## The task
From the records below, pick out and copy every line that contains the string "with". Case counts.
----
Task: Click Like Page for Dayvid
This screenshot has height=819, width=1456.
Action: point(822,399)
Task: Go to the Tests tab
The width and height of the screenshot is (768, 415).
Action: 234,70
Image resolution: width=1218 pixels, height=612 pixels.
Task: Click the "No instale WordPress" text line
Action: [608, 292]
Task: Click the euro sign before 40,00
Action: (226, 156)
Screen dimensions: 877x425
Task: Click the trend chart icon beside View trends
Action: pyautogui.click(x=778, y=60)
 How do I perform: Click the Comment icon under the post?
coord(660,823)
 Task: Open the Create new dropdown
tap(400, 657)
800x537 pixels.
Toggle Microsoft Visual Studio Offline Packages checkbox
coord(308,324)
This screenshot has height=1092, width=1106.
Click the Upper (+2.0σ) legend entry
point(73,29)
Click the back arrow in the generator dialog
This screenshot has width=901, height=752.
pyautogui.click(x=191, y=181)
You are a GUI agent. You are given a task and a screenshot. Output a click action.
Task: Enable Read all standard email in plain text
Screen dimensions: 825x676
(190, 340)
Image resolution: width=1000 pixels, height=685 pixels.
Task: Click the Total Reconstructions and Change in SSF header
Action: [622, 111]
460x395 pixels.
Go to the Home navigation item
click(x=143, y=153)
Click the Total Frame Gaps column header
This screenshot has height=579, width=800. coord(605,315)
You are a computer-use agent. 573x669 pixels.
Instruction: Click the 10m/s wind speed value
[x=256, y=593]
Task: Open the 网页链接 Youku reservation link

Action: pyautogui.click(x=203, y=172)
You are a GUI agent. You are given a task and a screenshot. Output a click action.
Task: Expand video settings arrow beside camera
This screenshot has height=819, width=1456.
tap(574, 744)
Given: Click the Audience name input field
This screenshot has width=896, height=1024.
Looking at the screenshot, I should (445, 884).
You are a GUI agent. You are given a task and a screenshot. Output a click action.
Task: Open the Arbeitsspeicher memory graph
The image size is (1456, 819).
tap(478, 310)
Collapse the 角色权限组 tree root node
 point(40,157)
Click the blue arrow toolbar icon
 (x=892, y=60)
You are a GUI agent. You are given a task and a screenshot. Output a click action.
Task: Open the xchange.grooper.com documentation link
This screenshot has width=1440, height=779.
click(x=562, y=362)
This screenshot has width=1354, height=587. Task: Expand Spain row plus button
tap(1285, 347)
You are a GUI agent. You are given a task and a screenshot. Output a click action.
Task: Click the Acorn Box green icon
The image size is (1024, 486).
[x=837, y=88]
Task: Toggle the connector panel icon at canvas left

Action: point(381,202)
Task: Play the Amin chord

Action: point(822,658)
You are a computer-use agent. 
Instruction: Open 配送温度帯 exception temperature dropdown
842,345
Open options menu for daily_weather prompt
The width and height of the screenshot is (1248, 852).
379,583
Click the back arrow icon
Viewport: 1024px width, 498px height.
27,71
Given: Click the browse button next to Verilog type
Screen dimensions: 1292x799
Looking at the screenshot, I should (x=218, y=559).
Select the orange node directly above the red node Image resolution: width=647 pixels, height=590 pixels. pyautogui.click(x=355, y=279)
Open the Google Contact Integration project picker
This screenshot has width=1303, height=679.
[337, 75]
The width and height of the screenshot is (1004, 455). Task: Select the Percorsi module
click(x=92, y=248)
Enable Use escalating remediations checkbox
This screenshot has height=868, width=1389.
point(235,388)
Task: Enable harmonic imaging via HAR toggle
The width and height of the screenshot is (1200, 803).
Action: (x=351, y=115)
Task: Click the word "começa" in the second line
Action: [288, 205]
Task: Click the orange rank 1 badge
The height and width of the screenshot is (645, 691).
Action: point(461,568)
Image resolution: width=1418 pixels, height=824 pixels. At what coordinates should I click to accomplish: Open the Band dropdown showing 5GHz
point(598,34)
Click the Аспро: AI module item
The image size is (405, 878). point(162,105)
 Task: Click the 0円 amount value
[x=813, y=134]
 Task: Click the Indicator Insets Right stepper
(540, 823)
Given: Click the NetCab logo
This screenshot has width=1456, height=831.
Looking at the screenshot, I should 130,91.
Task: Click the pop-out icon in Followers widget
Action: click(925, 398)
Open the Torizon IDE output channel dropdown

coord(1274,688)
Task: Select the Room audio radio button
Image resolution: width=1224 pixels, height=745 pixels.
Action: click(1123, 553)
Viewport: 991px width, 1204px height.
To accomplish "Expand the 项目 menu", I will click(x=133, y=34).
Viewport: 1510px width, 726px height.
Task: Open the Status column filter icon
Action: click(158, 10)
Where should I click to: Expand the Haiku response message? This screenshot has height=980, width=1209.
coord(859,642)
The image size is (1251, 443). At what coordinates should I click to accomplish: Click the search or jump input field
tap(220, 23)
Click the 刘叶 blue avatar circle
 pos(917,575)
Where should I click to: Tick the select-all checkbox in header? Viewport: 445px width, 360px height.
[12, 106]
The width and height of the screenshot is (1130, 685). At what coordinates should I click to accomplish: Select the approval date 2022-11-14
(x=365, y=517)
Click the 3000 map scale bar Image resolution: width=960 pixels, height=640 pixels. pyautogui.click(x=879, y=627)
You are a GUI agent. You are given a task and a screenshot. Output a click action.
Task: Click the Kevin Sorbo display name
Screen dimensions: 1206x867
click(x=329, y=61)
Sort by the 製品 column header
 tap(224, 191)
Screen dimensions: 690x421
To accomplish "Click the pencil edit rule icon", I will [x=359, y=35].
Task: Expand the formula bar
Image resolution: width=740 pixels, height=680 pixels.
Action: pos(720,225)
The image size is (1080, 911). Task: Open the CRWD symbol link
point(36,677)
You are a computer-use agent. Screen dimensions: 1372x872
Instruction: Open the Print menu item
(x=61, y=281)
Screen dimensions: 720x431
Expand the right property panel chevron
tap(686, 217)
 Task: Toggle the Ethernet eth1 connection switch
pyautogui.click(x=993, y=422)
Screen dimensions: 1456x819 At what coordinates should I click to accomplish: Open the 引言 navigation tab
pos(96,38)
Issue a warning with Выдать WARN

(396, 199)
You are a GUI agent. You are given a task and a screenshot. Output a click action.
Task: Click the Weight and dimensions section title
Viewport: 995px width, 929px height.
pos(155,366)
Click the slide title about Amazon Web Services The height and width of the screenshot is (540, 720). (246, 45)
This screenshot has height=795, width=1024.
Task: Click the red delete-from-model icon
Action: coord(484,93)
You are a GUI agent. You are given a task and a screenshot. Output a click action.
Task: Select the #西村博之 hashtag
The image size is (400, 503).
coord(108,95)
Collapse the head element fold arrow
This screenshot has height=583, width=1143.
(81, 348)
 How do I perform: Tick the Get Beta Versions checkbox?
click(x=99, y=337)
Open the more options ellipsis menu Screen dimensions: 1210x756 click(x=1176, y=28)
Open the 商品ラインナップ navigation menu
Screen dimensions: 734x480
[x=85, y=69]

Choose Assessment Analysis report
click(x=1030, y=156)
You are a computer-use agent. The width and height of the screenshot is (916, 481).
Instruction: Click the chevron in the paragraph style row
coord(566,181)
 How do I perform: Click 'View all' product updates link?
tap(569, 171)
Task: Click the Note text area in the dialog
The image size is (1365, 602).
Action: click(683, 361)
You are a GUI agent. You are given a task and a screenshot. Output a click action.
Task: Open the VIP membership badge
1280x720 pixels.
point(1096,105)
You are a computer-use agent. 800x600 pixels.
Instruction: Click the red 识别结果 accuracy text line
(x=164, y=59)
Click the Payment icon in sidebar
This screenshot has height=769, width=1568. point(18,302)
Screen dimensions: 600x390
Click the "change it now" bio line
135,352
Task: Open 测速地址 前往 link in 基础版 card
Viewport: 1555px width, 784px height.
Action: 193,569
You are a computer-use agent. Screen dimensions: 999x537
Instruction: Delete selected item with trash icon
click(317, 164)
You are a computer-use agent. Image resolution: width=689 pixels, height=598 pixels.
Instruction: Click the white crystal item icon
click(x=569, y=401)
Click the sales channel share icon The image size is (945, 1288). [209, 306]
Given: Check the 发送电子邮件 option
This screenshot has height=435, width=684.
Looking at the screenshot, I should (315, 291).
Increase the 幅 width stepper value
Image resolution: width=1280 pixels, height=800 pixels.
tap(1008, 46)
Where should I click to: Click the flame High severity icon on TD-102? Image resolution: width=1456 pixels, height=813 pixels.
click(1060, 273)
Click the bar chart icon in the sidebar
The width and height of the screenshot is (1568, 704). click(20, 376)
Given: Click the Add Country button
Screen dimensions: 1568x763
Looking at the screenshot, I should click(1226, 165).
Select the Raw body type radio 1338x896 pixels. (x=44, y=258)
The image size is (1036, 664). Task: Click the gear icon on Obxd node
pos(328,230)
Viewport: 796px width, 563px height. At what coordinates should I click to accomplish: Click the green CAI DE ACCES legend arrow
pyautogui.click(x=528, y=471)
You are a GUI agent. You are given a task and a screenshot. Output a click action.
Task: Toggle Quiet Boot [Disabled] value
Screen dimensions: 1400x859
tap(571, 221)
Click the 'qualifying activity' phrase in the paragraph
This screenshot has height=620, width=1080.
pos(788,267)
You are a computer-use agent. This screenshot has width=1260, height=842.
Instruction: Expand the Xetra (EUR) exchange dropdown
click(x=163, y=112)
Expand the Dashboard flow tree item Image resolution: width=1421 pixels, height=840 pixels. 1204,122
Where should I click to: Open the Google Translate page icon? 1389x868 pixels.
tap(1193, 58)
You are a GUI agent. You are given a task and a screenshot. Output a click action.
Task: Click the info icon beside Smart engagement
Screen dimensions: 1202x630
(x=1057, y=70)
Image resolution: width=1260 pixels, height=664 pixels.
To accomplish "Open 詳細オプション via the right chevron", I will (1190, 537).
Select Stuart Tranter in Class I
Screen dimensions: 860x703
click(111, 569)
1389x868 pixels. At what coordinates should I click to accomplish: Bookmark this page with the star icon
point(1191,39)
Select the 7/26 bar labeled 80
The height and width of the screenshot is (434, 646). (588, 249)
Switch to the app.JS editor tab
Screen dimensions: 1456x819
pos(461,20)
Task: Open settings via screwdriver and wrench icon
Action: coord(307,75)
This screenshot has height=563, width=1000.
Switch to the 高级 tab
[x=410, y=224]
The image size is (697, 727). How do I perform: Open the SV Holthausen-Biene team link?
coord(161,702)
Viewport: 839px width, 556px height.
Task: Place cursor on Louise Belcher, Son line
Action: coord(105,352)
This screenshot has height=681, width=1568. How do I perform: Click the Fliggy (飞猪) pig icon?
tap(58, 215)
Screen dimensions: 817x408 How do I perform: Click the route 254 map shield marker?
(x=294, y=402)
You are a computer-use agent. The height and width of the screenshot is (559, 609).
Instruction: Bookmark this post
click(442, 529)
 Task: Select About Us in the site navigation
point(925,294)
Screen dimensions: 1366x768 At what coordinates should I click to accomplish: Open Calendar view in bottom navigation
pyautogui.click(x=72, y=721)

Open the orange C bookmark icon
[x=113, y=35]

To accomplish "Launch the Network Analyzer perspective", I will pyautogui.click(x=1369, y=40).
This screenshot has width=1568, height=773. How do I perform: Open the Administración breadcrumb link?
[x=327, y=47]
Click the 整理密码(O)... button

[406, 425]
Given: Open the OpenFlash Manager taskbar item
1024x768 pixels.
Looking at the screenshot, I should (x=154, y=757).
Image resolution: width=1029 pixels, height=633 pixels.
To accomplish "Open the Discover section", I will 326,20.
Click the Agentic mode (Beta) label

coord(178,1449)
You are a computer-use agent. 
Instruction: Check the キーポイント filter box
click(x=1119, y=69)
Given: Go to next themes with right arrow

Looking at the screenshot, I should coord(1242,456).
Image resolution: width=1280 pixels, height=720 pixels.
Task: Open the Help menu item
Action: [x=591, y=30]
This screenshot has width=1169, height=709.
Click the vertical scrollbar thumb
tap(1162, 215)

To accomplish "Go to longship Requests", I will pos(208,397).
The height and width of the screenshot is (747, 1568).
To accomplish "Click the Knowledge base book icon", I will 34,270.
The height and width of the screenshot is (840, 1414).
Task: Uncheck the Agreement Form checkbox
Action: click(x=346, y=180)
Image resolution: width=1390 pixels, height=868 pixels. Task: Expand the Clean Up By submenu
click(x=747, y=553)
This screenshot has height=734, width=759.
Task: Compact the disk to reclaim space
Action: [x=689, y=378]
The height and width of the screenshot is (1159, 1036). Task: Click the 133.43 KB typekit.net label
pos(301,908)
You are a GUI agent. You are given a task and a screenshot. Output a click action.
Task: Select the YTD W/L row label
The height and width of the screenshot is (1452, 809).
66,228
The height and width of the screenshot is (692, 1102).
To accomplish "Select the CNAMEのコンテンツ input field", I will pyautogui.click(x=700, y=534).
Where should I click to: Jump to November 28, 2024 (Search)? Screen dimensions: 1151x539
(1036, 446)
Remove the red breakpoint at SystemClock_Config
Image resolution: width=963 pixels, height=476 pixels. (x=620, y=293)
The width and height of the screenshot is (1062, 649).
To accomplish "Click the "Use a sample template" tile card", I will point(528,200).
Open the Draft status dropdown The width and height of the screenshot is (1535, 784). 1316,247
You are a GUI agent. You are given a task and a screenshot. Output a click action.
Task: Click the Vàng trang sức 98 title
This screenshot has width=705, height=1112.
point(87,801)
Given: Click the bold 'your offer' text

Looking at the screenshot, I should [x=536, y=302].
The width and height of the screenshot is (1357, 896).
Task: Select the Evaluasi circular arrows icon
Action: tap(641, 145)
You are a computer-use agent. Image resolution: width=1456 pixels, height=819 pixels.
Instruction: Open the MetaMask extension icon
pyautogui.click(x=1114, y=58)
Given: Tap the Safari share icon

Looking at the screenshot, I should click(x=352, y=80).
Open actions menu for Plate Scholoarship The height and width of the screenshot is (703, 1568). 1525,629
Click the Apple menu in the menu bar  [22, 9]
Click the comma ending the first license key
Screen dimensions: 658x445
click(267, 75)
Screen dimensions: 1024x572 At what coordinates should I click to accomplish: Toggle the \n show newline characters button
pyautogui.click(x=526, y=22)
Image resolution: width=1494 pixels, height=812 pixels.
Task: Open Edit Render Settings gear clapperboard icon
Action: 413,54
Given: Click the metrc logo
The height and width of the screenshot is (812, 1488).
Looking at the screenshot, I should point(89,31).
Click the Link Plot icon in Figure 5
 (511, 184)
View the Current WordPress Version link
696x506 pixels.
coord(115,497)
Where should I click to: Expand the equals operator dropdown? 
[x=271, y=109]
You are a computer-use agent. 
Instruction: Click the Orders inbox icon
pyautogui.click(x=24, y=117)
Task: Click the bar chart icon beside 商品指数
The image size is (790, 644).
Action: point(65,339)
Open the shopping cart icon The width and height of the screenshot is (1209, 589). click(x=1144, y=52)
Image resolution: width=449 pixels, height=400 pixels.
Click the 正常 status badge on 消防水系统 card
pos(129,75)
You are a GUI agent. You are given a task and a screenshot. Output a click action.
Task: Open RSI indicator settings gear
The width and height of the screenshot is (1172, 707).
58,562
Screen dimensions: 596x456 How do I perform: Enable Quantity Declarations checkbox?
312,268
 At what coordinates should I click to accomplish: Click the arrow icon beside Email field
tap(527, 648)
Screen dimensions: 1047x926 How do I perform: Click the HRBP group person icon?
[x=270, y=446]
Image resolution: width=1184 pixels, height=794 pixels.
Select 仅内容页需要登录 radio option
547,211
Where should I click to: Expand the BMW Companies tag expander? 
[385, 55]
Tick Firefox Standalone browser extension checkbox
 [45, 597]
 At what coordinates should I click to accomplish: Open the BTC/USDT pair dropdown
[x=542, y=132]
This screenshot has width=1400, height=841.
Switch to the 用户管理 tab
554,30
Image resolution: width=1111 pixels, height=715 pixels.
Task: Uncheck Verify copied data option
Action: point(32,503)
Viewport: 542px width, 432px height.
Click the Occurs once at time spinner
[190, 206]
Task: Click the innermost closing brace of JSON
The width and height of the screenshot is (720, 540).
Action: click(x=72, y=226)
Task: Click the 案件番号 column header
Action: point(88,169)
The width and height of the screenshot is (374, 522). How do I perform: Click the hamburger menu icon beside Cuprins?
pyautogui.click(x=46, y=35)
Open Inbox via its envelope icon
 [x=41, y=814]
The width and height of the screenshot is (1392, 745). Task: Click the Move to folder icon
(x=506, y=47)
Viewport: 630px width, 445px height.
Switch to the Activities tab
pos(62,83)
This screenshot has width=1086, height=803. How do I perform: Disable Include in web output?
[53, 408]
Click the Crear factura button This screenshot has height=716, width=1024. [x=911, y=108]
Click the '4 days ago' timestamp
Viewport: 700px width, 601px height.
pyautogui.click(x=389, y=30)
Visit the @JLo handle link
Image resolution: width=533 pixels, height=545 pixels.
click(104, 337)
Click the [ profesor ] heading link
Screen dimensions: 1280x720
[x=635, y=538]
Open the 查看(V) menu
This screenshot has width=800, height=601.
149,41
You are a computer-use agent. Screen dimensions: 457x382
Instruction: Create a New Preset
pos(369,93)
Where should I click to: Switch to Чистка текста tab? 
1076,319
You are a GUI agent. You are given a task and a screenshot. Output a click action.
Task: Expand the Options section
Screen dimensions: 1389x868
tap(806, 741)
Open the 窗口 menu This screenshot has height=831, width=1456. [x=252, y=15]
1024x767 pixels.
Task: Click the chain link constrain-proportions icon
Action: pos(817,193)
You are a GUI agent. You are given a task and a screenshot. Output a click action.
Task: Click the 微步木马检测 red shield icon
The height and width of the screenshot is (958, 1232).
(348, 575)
----
## Answer to the exercise
Issue a warning with Выдать WARN
Instruction: Delete selected item with trash icon
1389x868 pixels. At what coordinates should I click to accomplish: Bookmark this page with the star icon
Given: Go to next themes with right arrow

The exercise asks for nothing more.